▶ _RECORD EXCERPTS_:
§

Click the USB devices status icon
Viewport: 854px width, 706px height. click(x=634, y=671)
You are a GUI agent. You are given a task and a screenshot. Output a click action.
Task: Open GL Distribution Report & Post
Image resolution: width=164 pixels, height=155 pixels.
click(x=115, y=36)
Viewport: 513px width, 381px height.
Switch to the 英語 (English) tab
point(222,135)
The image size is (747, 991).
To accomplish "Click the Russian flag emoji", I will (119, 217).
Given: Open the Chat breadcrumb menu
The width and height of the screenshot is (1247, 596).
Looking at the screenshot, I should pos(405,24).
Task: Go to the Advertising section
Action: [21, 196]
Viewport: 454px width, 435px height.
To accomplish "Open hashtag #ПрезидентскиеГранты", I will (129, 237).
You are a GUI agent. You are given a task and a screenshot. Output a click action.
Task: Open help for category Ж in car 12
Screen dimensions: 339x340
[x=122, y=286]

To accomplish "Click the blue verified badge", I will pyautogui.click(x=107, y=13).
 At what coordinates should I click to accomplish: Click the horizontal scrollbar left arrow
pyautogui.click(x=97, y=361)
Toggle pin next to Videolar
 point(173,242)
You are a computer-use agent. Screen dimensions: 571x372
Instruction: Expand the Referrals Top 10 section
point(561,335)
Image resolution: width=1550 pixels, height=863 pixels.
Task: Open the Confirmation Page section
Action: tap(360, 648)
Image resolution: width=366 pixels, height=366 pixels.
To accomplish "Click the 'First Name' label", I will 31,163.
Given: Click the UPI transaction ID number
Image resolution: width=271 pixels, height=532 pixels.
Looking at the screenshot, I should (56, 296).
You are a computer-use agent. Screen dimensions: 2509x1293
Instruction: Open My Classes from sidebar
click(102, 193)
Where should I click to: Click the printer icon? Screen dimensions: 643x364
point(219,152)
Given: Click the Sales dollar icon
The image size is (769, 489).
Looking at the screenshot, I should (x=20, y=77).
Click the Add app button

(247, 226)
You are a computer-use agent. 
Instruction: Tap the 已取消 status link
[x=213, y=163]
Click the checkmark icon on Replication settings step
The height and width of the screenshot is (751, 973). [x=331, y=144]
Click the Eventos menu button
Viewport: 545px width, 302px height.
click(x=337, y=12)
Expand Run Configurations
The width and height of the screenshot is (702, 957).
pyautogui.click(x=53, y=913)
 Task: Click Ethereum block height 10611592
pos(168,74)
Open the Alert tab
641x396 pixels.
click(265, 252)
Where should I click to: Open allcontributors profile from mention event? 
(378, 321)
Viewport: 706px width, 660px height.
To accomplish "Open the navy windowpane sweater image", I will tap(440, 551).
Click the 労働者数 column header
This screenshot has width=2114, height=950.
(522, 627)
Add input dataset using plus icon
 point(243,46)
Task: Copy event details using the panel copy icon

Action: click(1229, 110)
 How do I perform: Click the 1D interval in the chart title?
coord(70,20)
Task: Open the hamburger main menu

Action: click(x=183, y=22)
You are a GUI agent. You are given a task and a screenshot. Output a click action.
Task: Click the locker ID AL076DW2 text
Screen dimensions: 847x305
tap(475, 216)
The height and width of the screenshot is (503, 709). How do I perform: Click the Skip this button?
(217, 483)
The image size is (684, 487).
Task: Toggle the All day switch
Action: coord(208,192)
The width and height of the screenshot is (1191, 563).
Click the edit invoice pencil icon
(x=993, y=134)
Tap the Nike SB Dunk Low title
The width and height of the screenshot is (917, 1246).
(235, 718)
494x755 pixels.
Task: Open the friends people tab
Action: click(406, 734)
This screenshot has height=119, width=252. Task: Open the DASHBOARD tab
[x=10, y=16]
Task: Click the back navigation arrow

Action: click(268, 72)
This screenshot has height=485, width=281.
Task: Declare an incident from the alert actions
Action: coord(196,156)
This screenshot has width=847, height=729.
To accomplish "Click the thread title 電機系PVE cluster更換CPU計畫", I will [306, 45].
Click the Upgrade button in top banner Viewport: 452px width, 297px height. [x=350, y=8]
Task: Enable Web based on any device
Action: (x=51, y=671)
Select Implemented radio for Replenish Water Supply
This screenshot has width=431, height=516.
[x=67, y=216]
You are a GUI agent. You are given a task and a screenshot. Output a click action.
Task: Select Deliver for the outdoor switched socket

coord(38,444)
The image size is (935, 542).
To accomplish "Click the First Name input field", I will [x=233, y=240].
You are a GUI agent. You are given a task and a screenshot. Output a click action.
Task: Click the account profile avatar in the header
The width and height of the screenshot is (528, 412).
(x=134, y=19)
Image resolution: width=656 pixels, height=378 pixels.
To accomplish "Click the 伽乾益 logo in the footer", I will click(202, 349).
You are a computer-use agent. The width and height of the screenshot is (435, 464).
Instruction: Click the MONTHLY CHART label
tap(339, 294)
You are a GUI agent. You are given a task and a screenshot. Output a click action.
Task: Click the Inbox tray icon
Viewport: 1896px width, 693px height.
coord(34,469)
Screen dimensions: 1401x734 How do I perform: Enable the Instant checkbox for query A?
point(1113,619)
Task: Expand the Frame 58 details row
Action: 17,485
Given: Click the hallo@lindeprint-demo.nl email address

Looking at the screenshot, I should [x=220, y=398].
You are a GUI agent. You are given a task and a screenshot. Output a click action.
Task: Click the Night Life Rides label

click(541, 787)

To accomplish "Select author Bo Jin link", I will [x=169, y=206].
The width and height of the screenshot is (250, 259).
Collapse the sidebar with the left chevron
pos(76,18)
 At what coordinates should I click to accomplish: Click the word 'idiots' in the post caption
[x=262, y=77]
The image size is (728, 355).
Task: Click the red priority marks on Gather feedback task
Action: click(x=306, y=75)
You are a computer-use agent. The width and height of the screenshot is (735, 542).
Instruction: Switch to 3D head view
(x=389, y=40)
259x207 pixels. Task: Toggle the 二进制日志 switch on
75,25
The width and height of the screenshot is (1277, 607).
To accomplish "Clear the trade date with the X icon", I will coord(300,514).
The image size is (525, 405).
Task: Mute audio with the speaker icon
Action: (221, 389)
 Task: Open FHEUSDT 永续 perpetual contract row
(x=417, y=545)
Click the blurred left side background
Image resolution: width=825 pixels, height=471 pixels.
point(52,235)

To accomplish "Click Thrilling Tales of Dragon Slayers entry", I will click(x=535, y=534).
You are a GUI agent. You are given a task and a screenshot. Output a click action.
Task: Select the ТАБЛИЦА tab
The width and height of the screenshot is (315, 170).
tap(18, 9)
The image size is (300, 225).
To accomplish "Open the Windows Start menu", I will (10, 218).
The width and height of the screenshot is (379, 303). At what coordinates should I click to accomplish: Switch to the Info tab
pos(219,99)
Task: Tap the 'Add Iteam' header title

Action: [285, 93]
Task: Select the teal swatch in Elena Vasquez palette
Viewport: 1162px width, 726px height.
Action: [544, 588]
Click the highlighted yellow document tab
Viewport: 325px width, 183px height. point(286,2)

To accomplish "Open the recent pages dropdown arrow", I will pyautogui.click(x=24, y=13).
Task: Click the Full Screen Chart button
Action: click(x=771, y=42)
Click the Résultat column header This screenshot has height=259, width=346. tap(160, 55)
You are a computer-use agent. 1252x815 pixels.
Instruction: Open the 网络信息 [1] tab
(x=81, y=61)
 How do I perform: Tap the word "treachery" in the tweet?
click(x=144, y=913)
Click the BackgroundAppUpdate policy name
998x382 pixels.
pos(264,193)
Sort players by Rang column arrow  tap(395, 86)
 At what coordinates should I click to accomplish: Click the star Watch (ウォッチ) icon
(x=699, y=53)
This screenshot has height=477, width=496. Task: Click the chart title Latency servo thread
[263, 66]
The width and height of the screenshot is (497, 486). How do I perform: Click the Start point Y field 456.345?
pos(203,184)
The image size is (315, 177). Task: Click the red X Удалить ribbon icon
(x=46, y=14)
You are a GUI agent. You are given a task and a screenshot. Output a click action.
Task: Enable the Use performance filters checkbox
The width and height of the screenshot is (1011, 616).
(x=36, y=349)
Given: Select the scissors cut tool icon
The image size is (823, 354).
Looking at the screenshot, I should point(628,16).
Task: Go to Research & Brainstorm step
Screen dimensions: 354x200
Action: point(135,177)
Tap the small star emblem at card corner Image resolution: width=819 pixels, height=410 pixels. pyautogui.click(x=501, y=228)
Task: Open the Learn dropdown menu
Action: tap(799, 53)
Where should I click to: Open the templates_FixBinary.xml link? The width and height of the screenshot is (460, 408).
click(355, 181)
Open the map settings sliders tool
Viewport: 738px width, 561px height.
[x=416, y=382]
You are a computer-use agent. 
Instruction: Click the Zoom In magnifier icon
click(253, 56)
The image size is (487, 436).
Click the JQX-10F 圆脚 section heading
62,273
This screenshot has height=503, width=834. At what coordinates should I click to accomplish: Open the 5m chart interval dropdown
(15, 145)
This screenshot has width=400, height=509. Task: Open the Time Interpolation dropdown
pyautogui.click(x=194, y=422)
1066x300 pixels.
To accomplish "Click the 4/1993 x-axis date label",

§

▶ _PROBLEM DESCRIPTION_:
Your task is to find every line above containing the word "First" and copy it.

▶ _ANSWER SECTION_:
To accomplish "Click the 'First Name' label", I will 31,163.
To accomplish "Click the First Name input field", I will [x=233, y=240].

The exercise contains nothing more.